Keras allows you to define your own quantizer by subclassing keras.quantizers.Quantizer.
Below is an implementation of a PercentileQuantizer that sets the scale based on a specified percentile of the absolute values.
from keras.quantizers import Quantizer
from keras import backend
class PercentileQuantizer(Quantizer):
"""Quantizes x using the percentile-based scale."""
def __init__(
self,
percentile=99.9,
value_range=(-127, 127), # Default range for int8
epsilon=backend.epsilon(),
output_dtype="int8", # Default dtype for int8
):
super().__init__(output_dtype=output_dtype)
self.percentile = percentile
self.value_range = value_range
self.epsilon = epsilon
def __call__(self, x, axis, to_numpy=False):
"""Quantizes x using the percentile-based scale.

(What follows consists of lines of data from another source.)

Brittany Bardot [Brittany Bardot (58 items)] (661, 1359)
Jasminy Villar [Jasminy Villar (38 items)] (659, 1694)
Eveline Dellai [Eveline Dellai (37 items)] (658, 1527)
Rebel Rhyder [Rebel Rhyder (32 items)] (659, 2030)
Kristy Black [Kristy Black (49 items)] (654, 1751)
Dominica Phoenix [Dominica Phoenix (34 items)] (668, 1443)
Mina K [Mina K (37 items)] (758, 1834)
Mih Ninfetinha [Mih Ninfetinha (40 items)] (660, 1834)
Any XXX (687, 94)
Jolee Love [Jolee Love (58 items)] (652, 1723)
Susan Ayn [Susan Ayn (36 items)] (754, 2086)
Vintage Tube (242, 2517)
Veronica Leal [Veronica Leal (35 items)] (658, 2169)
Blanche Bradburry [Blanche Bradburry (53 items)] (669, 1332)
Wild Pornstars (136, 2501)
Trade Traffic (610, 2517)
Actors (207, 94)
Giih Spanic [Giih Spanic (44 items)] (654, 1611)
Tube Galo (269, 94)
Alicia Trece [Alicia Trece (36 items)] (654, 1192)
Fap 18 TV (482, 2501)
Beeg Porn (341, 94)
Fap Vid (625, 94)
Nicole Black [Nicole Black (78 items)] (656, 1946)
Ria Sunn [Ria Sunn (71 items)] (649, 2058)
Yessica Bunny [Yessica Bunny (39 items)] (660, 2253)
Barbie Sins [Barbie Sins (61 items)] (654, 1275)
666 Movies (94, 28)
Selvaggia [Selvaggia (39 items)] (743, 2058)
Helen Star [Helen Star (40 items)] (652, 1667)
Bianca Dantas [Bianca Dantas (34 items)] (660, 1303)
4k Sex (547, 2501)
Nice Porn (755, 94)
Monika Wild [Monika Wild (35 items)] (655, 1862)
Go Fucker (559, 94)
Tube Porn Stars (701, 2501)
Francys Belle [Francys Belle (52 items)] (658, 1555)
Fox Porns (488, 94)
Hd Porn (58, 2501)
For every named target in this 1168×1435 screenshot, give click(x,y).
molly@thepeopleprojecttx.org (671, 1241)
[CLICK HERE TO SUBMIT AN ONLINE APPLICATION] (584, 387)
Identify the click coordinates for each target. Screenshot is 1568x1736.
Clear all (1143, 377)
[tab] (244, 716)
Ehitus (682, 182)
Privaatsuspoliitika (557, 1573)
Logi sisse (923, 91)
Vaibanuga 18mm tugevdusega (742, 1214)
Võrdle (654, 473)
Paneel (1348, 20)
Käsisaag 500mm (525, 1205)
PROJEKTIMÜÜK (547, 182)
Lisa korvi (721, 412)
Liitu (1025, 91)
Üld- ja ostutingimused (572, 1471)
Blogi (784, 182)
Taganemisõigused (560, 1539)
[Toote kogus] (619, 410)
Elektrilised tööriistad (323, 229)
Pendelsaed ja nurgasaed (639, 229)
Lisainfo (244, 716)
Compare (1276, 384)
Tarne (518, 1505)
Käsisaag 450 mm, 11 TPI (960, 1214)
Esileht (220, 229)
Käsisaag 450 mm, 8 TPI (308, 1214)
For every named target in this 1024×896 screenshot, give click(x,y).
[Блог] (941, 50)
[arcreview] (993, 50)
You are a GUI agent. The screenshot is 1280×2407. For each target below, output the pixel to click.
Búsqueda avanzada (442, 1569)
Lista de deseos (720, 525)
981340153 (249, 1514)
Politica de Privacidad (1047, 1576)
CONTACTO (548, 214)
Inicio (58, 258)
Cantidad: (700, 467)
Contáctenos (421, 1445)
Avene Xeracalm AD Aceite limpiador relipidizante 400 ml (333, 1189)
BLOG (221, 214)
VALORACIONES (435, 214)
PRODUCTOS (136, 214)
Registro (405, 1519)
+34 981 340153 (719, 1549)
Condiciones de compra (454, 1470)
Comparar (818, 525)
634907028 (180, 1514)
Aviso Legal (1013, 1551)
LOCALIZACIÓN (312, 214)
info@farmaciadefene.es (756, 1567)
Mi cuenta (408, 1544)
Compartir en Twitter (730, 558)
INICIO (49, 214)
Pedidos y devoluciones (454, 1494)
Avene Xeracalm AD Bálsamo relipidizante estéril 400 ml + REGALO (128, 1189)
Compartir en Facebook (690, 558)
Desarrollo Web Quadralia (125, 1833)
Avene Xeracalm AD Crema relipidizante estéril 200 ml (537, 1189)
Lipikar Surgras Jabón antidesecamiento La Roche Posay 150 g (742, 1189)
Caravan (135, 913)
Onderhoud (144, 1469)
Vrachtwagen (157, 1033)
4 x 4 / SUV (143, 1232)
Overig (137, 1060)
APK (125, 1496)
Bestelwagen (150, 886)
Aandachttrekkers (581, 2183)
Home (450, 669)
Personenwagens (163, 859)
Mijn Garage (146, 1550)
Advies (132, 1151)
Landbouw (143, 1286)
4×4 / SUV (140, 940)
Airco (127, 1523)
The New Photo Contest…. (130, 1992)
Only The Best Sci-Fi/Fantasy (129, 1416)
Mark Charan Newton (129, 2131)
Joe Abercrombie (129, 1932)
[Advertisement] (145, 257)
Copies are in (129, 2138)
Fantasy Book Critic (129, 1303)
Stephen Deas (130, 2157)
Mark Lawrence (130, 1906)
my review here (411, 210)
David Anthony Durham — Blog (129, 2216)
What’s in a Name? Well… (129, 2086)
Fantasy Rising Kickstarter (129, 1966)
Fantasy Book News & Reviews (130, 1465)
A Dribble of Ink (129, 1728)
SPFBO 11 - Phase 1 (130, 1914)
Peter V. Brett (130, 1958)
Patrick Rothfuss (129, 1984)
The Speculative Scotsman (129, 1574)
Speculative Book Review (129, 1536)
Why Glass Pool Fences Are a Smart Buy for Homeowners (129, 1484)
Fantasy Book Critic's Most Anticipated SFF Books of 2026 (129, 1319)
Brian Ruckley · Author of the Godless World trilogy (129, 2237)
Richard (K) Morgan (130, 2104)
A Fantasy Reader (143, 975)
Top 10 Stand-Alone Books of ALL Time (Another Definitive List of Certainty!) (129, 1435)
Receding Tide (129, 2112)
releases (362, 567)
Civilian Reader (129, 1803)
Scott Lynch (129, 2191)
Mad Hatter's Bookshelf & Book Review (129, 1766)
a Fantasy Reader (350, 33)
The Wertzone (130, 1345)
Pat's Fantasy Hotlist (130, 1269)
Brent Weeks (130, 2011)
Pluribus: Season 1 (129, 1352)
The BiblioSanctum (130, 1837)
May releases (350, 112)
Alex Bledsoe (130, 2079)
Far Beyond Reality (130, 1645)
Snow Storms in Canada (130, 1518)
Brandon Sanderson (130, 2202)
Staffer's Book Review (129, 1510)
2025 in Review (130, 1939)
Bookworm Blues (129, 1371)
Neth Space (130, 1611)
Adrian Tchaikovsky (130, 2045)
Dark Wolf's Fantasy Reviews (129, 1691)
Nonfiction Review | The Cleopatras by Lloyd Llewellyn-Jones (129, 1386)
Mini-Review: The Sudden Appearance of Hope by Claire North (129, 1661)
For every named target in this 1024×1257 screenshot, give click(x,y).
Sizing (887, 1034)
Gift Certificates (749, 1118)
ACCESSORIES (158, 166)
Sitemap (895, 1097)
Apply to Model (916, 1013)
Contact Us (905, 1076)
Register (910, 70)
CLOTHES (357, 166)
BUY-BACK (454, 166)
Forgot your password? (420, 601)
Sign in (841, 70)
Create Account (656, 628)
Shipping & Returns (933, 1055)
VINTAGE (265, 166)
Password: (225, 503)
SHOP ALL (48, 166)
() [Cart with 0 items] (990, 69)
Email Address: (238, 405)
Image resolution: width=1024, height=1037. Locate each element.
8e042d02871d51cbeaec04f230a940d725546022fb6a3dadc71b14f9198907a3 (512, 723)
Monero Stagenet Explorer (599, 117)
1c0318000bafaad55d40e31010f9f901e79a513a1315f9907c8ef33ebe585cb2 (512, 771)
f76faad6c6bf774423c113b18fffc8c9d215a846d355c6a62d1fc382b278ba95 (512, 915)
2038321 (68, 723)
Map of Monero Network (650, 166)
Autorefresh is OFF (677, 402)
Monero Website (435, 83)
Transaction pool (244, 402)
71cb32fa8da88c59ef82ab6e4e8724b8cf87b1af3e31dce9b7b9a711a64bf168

`to_numpy` can be set to True to perform the computation on the host CPU,
which saves device memory.
"""
# 1. Compute the percentile value of absolute inputs
x_abs = ops.abs(x)
if to_numpy:
x_np = ops.convert_to_numpy(x_abs)
max_val = np.percentile(x_np, self.percentile, axis=axis, keepdims=True)
else:
max_val = ops.quantile(
x_abs, self.percentile / 100, axis=axis, keepdims=True
)
# 2. Compute scale
# scale = range_max / max_val
# We ensure max_val is at least epsilon
scale = ops.divide(self.value_range[1], ops.add(max_val, self.epsilon))
if not to_numpy:
scale = ops.cast(scale, backend.standardize_dtype(x.dtype))
# 3. Quantize
# q = x * scale
outputs = ops.multiply(x, scale)
outputs = ops.clip(ops.round(outputs), self.value_range[0], self.value_range[1])
outputs = ops.cast(outputs, self.output_dtype)
return outputs, scale
def get_config(self):
"""Returns the config of the quantizer for serialization support."""
return {
"percentile": self.percentile,
"value_range": self.value_range,
"epsilon": self.epsilon,
"output_dtype": self.output_dtype,
}
Now we can use this PercentileQuantizer in our configuration.
model = get_model()
# Use the custom quantizer for activations
custom_int8_config = Int8QuantizationConfig(
weight_quantizer=AbsMaxQuantizer(axis=0),
activation_quantizer=PercentileQuantizer(percentile=99.9),
)
model.quantize(config=custom_int8_config)
# Verify the integration
print(
"Layer 0 uses custom activation quantizer:",
isinstance(model.layers[0].inputs_quantizer, PercentileQuantizer),
)
Layer 0 uses custom activation quantizer: True
With QuantizationConfig, you are no longer limited to stock quantization options.
Whether you need weight-only quantization or custom quantizers for specialized hardware or research,
Keras provides the modularity to build exactly what you need.